The Canada Ivey Purchasing Managers Index (PMI) for November was reported at 48.4, missing the expected 53.6. This points to a downturn from the prior month, and a PMI under 50 signifies contraction in the sector.
This data poses concerns for the Canadian manufacturing sector’s vitality. Analysts will likely consider how this might influence future economic policies by the Bank of Canada.
Impact on Forex Strategies
The weak Ivey PMI reading of 48.4 for November, a sharp miss from the expected 53.6, signals a contraction in the Canadian economy. This suggests we should prepare for potential weakness in the Canadian dollar. Derivative strategies could now favor shorting the CAD against the US dollar, perhaps through buying call options on the USD/CAD pair.
This data point significantly shifts the odds for the Bank of Canada’s upcoming interest rate decision. With the latest Statistics Canada report from November showing annual inflation cooling to 2.7%, this PMI figure strengthens the case for the BoC to hold rates or signal a future cut. This reminds us of the prolonged policy pause we saw back in 2024 when the Bank waited for clear signs of economic slowing before acting.
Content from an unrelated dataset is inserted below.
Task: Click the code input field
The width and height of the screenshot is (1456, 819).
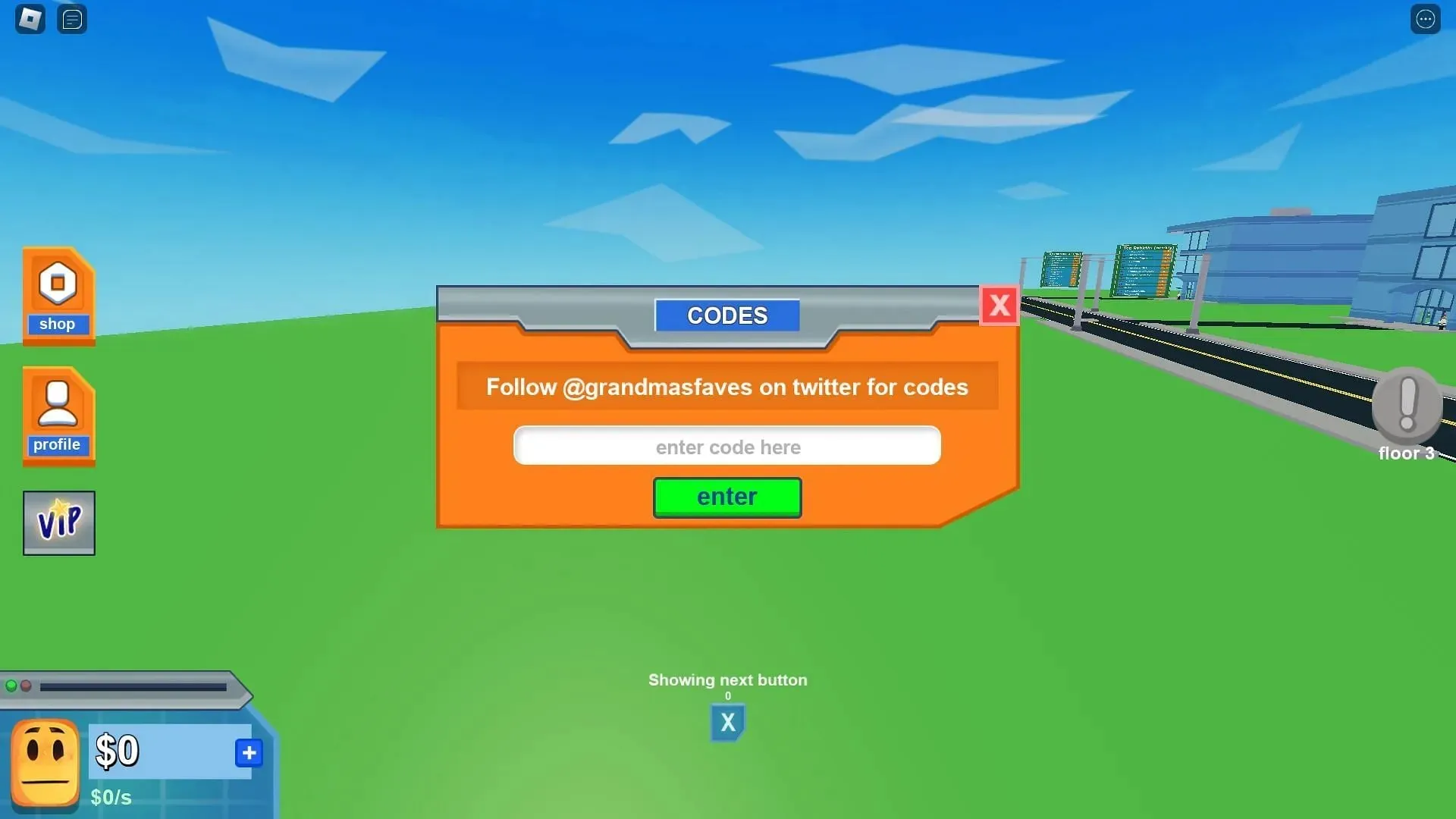Action: click(727, 445)
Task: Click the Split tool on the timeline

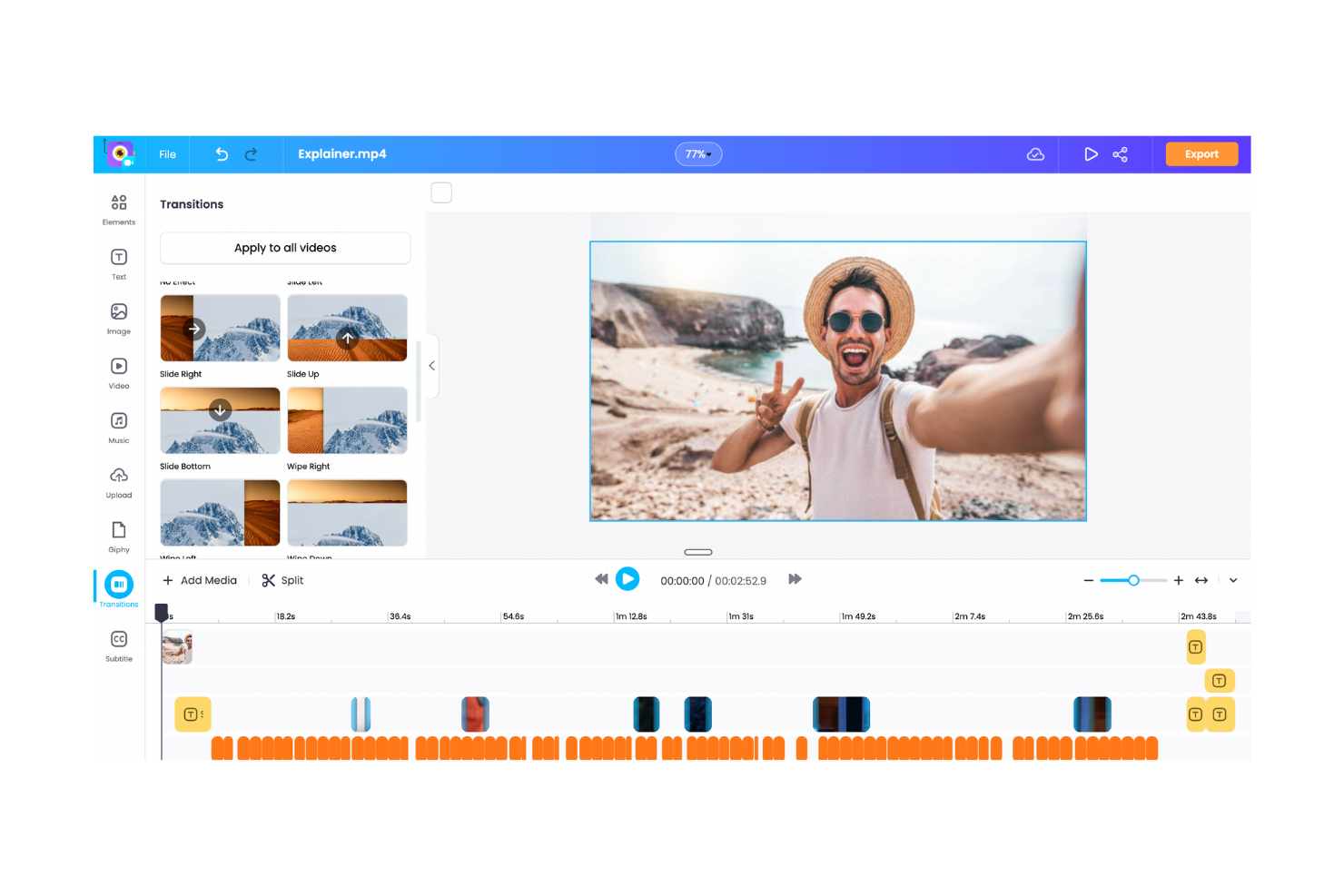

We should look at positioning in interest rate derivatives to reflect a more dovish Bank of Canada. Futures contracts on Bankers’ Acceptances, known as BAX, will likely see increased buying pressure as traders price in a lower probability of a rate hike in the coming months. A drop in yields on the 2-year Government of Canada bond, which recently fell to 3.8% on this news, further supports this outlook.
Currency Volatility Ahead
Given this unexpected economic data, we can expect currency volatility to increase in the coming weeks. Buying put options on Canadian dollar ETFs or call options on the USD/CAD pair could be an effective way to position for further downside with defined risk. Looking back at the sharp CAD decline during the 2022 global growth scare, we saw how quickly sentiment can turn, making options a useful tool.